## [SET EXERCISE]
Copy out the entries below word for word, starting with the line that contains "Where should I click to: Select Add" and ending with the line that contains "Looking at the screenshot, I should click(68, 381).", both lines included.

(Item-finding records)

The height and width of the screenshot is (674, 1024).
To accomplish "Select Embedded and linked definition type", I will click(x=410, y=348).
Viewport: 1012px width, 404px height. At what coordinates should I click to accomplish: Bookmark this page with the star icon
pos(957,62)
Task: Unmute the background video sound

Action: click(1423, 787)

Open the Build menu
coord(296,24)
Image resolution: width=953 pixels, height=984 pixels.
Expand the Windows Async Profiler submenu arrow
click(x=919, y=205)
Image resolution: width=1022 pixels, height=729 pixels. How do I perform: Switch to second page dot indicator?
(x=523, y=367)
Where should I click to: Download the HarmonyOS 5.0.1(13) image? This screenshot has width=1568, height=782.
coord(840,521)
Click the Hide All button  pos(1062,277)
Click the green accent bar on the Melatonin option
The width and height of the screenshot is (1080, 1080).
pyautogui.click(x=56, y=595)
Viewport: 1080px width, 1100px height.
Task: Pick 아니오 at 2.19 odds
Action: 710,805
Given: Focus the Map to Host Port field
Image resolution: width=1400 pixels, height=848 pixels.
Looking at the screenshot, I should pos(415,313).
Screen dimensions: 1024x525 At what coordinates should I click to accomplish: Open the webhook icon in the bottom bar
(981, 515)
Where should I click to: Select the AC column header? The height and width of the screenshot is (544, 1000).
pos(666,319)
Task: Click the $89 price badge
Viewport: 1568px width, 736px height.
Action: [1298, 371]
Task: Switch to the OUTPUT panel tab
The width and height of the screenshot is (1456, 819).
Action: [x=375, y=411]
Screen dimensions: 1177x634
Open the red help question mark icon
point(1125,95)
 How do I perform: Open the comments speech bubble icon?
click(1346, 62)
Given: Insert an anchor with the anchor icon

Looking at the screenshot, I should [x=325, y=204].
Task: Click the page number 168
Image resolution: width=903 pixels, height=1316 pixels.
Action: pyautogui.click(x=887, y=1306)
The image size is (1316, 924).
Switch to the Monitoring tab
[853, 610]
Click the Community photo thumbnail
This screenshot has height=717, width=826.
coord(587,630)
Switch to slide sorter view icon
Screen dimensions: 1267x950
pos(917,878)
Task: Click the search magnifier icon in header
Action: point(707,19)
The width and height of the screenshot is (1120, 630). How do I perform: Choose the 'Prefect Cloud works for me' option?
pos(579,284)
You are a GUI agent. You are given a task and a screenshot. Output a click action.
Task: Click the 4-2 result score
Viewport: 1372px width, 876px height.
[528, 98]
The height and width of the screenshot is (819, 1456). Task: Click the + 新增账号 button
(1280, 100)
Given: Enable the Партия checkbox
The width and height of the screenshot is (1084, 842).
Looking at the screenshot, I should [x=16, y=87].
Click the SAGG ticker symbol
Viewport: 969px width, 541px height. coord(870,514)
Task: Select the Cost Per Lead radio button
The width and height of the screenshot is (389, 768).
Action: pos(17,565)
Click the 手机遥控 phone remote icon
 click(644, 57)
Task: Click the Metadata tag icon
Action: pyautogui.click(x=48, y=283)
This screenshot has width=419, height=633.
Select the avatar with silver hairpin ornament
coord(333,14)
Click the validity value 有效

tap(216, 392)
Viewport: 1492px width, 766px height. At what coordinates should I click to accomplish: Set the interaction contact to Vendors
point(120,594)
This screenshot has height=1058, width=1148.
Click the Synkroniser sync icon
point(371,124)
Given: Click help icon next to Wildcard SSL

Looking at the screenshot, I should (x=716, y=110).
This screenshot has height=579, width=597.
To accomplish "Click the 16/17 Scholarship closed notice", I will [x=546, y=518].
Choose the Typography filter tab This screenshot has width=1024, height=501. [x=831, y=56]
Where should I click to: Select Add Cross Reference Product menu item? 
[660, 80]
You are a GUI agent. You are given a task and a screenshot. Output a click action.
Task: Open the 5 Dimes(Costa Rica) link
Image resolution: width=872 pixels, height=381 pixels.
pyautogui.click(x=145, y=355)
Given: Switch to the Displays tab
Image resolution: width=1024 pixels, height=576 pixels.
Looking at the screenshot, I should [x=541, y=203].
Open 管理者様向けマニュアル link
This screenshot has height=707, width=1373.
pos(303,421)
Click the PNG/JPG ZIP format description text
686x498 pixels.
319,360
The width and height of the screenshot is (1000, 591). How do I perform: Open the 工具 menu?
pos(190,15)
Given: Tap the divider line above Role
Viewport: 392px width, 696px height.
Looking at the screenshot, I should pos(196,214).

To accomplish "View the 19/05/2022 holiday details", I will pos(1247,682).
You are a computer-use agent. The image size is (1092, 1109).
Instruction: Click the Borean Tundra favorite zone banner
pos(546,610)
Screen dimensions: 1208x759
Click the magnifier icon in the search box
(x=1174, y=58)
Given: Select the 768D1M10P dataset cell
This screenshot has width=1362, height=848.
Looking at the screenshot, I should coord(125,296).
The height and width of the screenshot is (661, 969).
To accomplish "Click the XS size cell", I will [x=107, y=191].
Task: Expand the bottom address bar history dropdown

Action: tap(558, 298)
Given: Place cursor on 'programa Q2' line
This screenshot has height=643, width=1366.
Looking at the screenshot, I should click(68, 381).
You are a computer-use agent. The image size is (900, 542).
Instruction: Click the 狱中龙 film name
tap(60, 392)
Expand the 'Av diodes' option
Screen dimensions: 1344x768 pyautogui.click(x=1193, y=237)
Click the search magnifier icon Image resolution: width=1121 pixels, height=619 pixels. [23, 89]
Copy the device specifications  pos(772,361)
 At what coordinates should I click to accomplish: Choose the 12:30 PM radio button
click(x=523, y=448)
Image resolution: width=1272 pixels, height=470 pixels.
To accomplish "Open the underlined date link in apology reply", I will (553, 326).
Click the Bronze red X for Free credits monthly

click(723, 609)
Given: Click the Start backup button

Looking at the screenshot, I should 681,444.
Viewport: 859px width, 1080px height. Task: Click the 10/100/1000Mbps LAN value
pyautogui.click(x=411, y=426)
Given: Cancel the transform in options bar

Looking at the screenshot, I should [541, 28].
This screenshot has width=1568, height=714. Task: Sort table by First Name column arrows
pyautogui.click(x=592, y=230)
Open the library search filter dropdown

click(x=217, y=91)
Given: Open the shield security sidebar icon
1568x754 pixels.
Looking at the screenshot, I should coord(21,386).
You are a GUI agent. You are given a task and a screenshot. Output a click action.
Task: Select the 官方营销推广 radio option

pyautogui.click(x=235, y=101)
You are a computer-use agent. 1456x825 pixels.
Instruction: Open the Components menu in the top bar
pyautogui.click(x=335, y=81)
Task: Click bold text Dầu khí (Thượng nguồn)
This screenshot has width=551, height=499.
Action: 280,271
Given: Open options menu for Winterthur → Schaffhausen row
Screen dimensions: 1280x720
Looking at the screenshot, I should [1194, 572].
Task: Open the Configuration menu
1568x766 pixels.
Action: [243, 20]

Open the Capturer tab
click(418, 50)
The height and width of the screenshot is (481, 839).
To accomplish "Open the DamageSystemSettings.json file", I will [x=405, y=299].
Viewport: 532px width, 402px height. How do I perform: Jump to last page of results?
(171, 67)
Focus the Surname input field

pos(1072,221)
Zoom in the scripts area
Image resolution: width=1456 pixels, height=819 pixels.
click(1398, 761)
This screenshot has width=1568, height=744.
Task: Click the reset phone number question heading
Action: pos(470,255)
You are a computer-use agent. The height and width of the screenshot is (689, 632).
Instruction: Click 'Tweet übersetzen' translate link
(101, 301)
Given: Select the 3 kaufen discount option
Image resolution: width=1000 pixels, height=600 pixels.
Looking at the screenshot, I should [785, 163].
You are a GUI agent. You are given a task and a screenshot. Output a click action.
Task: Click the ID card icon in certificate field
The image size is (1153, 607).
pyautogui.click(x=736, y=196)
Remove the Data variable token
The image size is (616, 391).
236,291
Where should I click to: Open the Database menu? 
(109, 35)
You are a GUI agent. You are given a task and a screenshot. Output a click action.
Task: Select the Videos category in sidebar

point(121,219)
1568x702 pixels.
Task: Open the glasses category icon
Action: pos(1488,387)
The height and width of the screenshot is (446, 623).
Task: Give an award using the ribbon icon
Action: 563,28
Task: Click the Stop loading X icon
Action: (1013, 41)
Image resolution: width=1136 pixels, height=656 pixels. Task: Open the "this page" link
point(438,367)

## [ANSWER IN FULL]
Where should I click to: Select Add Cross Reference Product menu item? 
[660, 80]
You are a GUI agent. You are given a task and a screenshot. Output a click action.
Task: Open the 5 Dimes(Costa Rica) link
Image resolution: width=872 pixels, height=381 pixels.
pyautogui.click(x=145, y=355)
Given: Switch to the Displays tab
Image resolution: width=1024 pixels, height=576 pixels.
Looking at the screenshot, I should [x=541, y=203].
Open 管理者様向けマニュアル link
This screenshot has height=707, width=1373.
pos(303,421)
Click the PNG/JPG ZIP format description text
686x498 pixels.
319,360
The width and height of the screenshot is (1000, 591). How do I perform: Open the 工具 menu?
pos(190,15)
Given: Tap the divider line above Role
Viewport: 392px width, 696px height.
Looking at the screenshot, I should pos(196,214).

To accomplish "View the 19/05/2022 holiday details", I will pos(1247,682).
You are a computer-use agent. The image size is (1092, 1109).
Instruction: Click the Borean Tundra favorite zone banner
pos(546,610)
Screen dimensions: 1208x759
Click the magnifier icon in the search box
(x=1174, y=58)
Given: Select the 768D1M10P dataset cell
This screenshot has width=1362, height=848.
Looking at the screenshot, I should coord(125,296).
The height and width of the screenshot is (661, 969).
To accomplish "Click the XS size cell", I will [x=107, y=191].
Task: Expand the bottom address bar history dropdown

Action: tap(558, 298)
Given: Place cursor on 'programa Q2' line
This screenshot has height=643, width=1366.
Looking at the screenshot, I should click(68, 381).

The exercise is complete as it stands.